7 Email Marketing Principals to Avoid Spamming

Copyright © 2008 Kerry Johnson

When using an email marketing campaign to prospects or customers, there are plenty of issues to consider. The primary consideration is how many emails actually make it to the inbox. One poll conducted by a software company revealed that 58% of email marketers indicated that they had no idea what were their delivery rates. And of the responders that indicated they knew 23% were using a tracking tool to monitor and verify delivery rates. The remainder we basing there delivery rates on guessing, prospect/customer feedback or testing with their own email address.


There are other issues that afflict email marketers such as anti-spam compliance, single and double opt-in methods, text vs. html formats, frequency of sending emails, blacklisting/whitelisting, maintaining relationships with ISP and content.
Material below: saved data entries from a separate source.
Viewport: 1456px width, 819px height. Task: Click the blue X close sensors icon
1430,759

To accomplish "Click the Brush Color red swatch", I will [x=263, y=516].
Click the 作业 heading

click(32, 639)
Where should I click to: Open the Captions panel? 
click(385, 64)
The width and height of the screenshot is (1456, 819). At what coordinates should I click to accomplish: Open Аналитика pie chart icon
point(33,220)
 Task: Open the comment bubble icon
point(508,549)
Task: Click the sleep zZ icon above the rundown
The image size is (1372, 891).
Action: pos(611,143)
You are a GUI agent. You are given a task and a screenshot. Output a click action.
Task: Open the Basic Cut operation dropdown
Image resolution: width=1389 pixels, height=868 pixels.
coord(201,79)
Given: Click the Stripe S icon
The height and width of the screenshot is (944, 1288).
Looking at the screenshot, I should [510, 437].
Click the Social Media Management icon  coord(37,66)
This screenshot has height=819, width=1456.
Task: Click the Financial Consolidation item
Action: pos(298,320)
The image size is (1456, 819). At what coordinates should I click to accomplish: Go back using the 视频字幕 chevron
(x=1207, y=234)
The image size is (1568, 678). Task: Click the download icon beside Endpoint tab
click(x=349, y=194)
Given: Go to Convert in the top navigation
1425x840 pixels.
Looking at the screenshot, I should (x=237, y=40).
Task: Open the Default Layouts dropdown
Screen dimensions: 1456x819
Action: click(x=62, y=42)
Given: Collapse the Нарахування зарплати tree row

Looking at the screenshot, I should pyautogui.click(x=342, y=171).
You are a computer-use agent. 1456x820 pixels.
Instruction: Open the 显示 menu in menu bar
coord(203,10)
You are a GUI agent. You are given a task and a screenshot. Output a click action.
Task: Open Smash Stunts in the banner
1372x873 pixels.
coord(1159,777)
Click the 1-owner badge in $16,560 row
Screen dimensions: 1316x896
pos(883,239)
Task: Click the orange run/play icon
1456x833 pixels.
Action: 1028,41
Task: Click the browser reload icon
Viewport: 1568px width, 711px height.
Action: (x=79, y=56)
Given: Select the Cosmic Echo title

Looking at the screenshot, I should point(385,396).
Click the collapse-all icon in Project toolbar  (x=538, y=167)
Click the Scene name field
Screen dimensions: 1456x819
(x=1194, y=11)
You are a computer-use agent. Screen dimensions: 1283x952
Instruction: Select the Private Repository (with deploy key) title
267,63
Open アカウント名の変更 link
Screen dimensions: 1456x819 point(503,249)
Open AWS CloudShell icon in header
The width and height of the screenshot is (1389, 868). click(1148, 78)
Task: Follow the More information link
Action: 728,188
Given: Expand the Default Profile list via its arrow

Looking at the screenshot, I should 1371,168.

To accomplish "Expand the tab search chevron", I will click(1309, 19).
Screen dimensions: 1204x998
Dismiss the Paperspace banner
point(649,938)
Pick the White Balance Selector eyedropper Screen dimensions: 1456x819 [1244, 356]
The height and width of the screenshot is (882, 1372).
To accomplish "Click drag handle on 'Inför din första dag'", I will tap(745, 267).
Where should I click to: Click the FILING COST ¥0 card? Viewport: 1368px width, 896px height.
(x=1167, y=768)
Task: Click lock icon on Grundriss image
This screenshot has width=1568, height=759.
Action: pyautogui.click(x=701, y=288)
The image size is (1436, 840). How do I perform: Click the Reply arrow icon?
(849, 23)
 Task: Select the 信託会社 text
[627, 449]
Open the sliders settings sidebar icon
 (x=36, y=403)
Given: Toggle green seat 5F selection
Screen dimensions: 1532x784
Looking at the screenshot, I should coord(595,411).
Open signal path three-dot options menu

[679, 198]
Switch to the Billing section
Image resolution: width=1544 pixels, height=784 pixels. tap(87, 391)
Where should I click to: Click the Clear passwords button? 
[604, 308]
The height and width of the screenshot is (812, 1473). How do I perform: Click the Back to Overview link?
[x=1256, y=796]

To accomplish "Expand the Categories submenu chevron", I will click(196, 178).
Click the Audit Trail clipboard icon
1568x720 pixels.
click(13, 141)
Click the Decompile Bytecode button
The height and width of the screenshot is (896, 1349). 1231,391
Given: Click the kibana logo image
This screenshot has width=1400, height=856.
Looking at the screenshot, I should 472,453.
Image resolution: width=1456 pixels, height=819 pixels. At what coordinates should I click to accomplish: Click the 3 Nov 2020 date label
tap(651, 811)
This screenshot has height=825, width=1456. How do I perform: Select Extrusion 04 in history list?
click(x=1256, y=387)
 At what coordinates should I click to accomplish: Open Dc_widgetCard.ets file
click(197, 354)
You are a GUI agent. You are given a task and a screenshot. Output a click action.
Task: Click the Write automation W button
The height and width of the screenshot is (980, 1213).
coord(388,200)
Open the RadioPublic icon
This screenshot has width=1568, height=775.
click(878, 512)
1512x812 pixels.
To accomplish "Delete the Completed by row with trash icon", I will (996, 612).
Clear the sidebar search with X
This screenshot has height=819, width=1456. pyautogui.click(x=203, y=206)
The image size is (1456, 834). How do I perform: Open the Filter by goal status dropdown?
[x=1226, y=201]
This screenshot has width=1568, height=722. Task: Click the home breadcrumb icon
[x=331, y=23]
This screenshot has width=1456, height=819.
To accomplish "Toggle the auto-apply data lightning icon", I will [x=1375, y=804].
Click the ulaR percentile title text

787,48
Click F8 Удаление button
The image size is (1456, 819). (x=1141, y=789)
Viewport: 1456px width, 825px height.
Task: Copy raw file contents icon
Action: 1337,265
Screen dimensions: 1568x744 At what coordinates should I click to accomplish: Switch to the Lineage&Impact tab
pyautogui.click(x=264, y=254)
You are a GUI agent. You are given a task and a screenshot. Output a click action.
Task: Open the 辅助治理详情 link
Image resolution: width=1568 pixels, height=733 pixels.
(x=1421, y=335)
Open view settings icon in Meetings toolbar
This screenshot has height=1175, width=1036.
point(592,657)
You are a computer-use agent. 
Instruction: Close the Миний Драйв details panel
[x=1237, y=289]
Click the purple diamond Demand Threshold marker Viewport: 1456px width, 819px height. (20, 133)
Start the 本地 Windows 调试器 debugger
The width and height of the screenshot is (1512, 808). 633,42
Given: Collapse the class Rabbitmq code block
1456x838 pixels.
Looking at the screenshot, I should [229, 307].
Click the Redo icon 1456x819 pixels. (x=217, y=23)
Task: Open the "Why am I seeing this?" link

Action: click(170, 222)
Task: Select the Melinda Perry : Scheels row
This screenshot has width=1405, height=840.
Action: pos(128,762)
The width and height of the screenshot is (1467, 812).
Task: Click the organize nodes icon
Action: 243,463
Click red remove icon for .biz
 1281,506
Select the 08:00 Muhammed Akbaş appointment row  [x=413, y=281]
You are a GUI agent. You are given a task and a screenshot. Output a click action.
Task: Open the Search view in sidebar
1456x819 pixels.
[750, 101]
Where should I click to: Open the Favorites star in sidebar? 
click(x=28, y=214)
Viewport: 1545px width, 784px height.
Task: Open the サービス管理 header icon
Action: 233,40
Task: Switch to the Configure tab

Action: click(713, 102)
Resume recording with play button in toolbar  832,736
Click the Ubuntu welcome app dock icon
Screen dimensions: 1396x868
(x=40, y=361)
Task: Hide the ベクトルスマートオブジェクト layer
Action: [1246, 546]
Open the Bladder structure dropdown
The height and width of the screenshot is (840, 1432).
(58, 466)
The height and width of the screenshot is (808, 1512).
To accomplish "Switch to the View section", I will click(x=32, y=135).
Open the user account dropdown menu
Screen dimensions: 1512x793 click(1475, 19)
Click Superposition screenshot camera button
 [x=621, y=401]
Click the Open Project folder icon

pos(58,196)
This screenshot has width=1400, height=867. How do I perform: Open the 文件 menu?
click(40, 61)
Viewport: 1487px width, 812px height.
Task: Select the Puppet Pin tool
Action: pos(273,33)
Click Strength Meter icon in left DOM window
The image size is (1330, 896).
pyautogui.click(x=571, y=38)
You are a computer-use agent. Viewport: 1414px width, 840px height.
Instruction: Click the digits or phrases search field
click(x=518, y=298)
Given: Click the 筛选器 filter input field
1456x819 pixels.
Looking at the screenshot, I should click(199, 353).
To increase your success as an email marketer and not get tagged as a spammer, here are 10 things to remember:

1) Enhance the start of the relationship by focusing special attention at the beginning because email performance usually declines two months after responders opt-in. Engage your new subscribers immediately in an organized program that include a welcome letter, a copy of the latest newsletter or promotion and emails offering a set of best-newsletter articles or an email-exclusive offer for new subscribers. It is important to manage the subscriber's expectation from the start by adequately explaining the email program's value proposition, frequency, type of content and privacy policies.

2) Segmentation and personalization are probably the most underutilized keys to email marketing. Your email is competing with many others in your subscriber's inbox. Personalized subject lines, offers, articles, products showcased and follow up emails based on recipient activity, are clear winners. It is critical that you begin this process even if it is only personalizing the content of the subject line.

3) Many email marketers spend plenty of time building relationships with ISPs, and putting things in place so their emails get to the inbox however in vain, because most final gateway such as Hotmail, Yahoo, Outlook, Gmail, etc have filters stopping unknown senders. To stop this, it is important to get your recipient to add you to their safe list.

4) Get and confirm permission from your subscribers is the pinnacle to a successful email marketing campaign. Capturing the opt-in and confirming it with a follow-up email is the best practice and one which the email industry is adopting.

5) As the inbox gets more crowded with spam, your users are looking for relevant content. The age of email blasting is over. Send valuable, informational content. Avoid promotional words and phases, multiple exclamation points, all capitol letters and text often used by spammers. Nothing can trigger subscriber dissatisfaction like continued emails that do not meet subscriber's expectations in terms of content and frequency.

6) It is your responsibility as an email marketer for handling unsubscribe requests promptly. You should also set a process to enable your subscribers to update their preferences and email address without having to jump through a series of hoops.

7) Always test your email marketing campaign. A strategy that worked six months ago, may not work today. You must continuously tweak your format, design, copy style, calls to action, subject lines segmentation content, days/times sent, etc. Start with simple A/B split tests and repeat a few times to verify your results.

Focus on what really matters when setting up your email campaign. When you use these best practices within your email marketing program, both you and your subscribers will win.